Efficacy of ALK inhibitors in Asian patients with ALK inhibitor-naïve advanced ALK-positive non-small cell lung cancer: a systematic review and network meta-analysis
Background: A previous network meta-analysis (NMA) evaluated the efficacy of anaplastic lymphoma kinase (ALK) inhibitors in ALK-positive non-small cell lung cancer (NSCLC). With the recent publication of the phase III INSPIRE trial of iruplinalkib, this study sought to incorporate its findings into an updated NMA.

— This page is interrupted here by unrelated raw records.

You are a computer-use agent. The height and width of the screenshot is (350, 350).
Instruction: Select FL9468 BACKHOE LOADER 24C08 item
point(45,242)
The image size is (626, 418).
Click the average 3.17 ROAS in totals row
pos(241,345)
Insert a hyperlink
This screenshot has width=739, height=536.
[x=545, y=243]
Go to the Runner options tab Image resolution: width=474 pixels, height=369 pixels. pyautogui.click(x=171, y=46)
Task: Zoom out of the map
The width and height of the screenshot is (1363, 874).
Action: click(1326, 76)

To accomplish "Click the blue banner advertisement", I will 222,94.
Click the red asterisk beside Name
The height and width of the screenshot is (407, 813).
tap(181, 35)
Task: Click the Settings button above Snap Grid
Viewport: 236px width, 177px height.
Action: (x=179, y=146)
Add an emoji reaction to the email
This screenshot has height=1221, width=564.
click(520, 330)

Methods: A systematic literature search was conducted using PubMed, Embase, Cochrane Library, Google, and Baidu to identify randomized controlled trials (RCTs) that reported outcomes such as progression-free survival (PFS), objective response rate (ORR), or disease control rate (DCR) based on independent review committee assessments. Eligible studies included Asian patients with advanced ALK-positive NSCLC who were ALK inhibitor-naïve. Risk of bias was evaluated using the Cochrane Risk of Bias 2 tool. Bayesian fixed-effect models were applied for direct and indirect pairwise comparisons. This study was registered with PROSPERO (CRD42024555299).

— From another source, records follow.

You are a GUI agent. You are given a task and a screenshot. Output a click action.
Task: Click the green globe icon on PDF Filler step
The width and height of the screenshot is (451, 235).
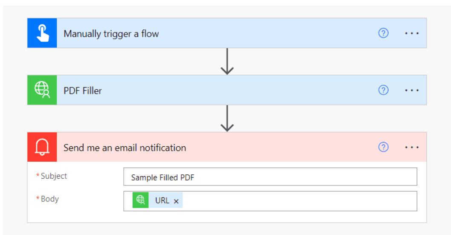pos(42,90)
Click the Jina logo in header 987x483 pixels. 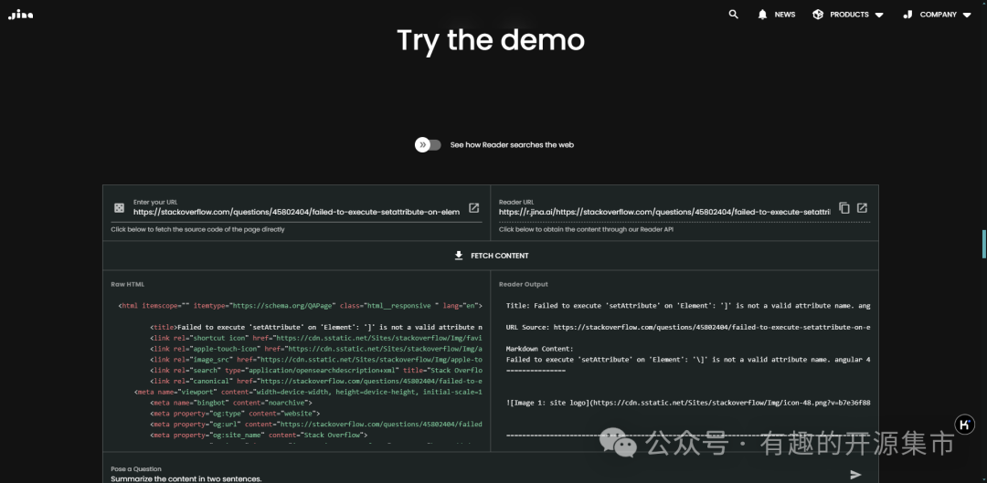click(20, 15)
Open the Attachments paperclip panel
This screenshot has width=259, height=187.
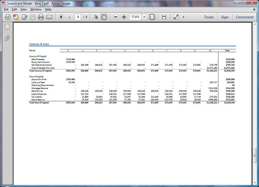(7, 38)
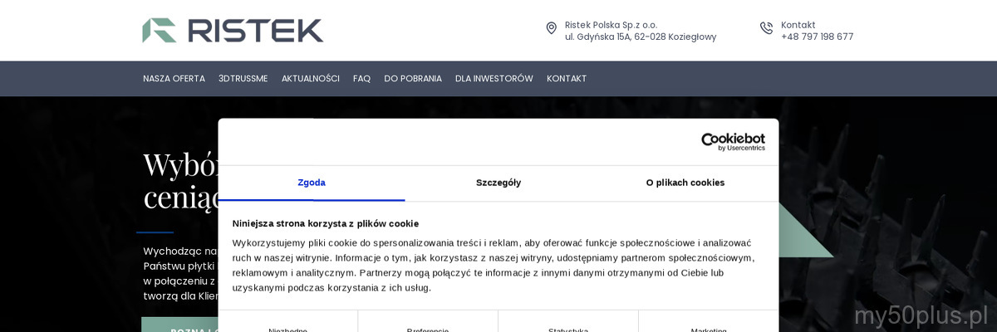Select the Niezbędne cookie category

pos(287,329)
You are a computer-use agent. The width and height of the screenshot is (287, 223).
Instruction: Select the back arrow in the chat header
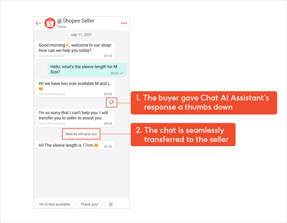point(38,23)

Results: Eight RCTs, involving 1,477 Asian patients and seven treatments (crizotinib, alectinib, brigatinib, ensartinib, envonalkib, iruplinalkib, and lorlatinib), were included. All studies were rated as having “some concerns” regarding risk of bias. Compared to crizotinib, all next-generation ALK inhibitors demonstrated significantly superior PFS. Iruplinalkib achieved the highest ranking for PFS benefit, with a surface under the cumulative ranking curve (SUCRA) of 74.0%, followed by brigatinib (69.1%) and ensartinib (63.7%). Pairwise comparisons showed no significant differences in ORR and DCR among most treatments. However, in ranking ORR and DCR, alectinib performed best, followed by lorlatinib.
Conclusions: Next-generation ALK inhibitors are more effective than crizotinib for treating Asian patients with ALK inhibitor-naïve advanced ALK-positive NSCLC. Iruplinalkib appears to offer the most substantial PFS benefit among the evaluated ALK inhibitors.